[Opening INFORMATION SUPPLIED section]

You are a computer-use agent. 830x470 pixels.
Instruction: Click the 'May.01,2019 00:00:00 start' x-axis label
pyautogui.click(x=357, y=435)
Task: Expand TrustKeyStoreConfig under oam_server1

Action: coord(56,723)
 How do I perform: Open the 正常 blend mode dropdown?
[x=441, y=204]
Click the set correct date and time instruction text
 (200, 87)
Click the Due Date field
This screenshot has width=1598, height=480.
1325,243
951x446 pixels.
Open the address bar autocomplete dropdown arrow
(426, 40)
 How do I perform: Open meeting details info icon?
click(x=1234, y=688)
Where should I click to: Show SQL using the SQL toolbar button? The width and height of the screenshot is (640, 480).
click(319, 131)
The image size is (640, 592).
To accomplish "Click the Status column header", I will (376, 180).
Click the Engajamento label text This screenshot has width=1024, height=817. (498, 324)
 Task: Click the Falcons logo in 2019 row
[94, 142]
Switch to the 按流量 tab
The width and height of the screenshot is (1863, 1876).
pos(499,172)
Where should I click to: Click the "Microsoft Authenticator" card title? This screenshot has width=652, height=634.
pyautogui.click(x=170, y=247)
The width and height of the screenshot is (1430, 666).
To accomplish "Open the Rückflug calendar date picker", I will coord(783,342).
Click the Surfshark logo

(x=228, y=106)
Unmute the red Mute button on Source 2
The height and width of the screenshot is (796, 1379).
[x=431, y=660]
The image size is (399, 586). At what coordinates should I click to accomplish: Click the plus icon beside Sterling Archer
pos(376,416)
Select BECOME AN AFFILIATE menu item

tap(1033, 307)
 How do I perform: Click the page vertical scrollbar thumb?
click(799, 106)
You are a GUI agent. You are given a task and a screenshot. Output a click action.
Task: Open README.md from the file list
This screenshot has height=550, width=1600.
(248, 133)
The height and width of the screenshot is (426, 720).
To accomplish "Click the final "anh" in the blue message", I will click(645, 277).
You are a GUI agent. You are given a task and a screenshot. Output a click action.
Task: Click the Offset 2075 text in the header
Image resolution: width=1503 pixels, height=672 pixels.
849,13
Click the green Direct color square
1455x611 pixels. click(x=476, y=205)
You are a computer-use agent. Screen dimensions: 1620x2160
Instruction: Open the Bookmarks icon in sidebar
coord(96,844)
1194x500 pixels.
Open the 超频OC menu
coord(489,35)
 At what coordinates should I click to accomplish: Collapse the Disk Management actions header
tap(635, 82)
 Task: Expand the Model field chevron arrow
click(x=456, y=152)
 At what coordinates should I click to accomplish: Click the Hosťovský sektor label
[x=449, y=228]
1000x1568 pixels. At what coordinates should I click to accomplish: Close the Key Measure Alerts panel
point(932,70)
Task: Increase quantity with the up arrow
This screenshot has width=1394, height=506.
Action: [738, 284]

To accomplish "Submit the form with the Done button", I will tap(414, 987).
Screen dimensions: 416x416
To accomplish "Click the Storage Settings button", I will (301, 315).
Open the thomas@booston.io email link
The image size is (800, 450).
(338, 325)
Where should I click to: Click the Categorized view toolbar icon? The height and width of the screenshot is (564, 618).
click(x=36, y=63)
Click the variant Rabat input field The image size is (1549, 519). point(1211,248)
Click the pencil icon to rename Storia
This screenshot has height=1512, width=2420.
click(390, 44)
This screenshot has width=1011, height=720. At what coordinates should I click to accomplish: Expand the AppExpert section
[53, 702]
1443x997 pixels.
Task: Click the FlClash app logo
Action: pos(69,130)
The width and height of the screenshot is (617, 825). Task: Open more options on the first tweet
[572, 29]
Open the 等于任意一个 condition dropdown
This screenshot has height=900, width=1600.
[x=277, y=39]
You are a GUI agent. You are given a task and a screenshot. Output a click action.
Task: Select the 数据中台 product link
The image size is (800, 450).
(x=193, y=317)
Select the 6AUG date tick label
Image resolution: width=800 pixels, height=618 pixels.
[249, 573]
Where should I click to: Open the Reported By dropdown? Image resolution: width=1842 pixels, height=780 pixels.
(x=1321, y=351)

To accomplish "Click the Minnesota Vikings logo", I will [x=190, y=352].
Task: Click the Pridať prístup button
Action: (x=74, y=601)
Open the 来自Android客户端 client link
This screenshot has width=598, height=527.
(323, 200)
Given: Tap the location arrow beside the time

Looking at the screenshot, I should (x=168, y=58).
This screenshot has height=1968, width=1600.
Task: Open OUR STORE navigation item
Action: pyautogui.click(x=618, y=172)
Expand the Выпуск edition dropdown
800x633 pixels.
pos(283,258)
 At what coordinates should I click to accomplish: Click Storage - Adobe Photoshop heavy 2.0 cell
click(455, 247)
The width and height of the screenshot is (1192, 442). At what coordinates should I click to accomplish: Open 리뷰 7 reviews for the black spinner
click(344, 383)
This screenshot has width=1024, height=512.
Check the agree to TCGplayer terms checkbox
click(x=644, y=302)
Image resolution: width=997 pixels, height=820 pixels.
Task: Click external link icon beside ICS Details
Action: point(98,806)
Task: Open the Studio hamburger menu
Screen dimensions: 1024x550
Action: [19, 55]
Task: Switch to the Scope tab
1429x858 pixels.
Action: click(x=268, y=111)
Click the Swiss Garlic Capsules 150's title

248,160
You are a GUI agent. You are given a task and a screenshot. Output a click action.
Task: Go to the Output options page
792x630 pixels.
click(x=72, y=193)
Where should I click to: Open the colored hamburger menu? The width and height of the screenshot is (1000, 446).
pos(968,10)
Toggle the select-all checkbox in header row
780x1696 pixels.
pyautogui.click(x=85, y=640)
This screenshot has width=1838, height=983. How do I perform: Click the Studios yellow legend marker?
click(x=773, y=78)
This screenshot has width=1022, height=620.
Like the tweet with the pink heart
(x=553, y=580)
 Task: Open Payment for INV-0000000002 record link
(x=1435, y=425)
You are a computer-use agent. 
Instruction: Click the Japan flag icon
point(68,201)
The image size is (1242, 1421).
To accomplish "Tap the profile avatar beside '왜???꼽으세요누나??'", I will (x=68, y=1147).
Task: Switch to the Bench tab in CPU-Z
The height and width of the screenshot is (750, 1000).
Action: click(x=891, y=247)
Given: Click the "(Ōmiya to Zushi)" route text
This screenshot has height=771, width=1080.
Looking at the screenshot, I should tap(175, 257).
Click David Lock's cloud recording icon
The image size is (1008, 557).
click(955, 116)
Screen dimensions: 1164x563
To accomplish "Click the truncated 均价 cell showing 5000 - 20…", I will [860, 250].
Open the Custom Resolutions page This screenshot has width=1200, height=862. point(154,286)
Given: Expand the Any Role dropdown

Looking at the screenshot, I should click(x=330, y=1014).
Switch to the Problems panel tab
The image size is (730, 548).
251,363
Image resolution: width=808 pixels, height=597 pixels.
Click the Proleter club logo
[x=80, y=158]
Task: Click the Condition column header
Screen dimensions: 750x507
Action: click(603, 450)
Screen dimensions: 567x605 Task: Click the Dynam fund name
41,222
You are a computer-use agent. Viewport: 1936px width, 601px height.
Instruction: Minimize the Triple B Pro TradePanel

[Closing INFORMATION SUPPLIED section]

**WHAT THIS TASK INVOLVES**
Give back exactly the lines of the listing above that run from the line with "How do I perform: Click the page" to the line with "You are a computer-use agent. Screen", inclusive.

**THE COMPLETED TASK**
 How do I perform: Click the page vertical scrollbar thumb?
click(799, 106)
You are a GUI agent. You are given a task and a screenshot. Output a click action.
Task: Open README.md from the file list
This screenshot has height=550, width=1600.
(248, 133)
The height and width of the screenshot is (426, 720).
To accomplish "Click the final "anh" in the blue message", I will click(645, 277).
You are a GUI agent. You are given a task and a screenshot. Output a click action.
Task: Click the Offset 2075 text in the header
Image resolution: width=1503 pixels, height=672 pixels.
849,13
Click the green Direct color square
1455x611 pixels. click(x=476, y=205)
You are a computer-use agent. Screen dimensions: 1620x2160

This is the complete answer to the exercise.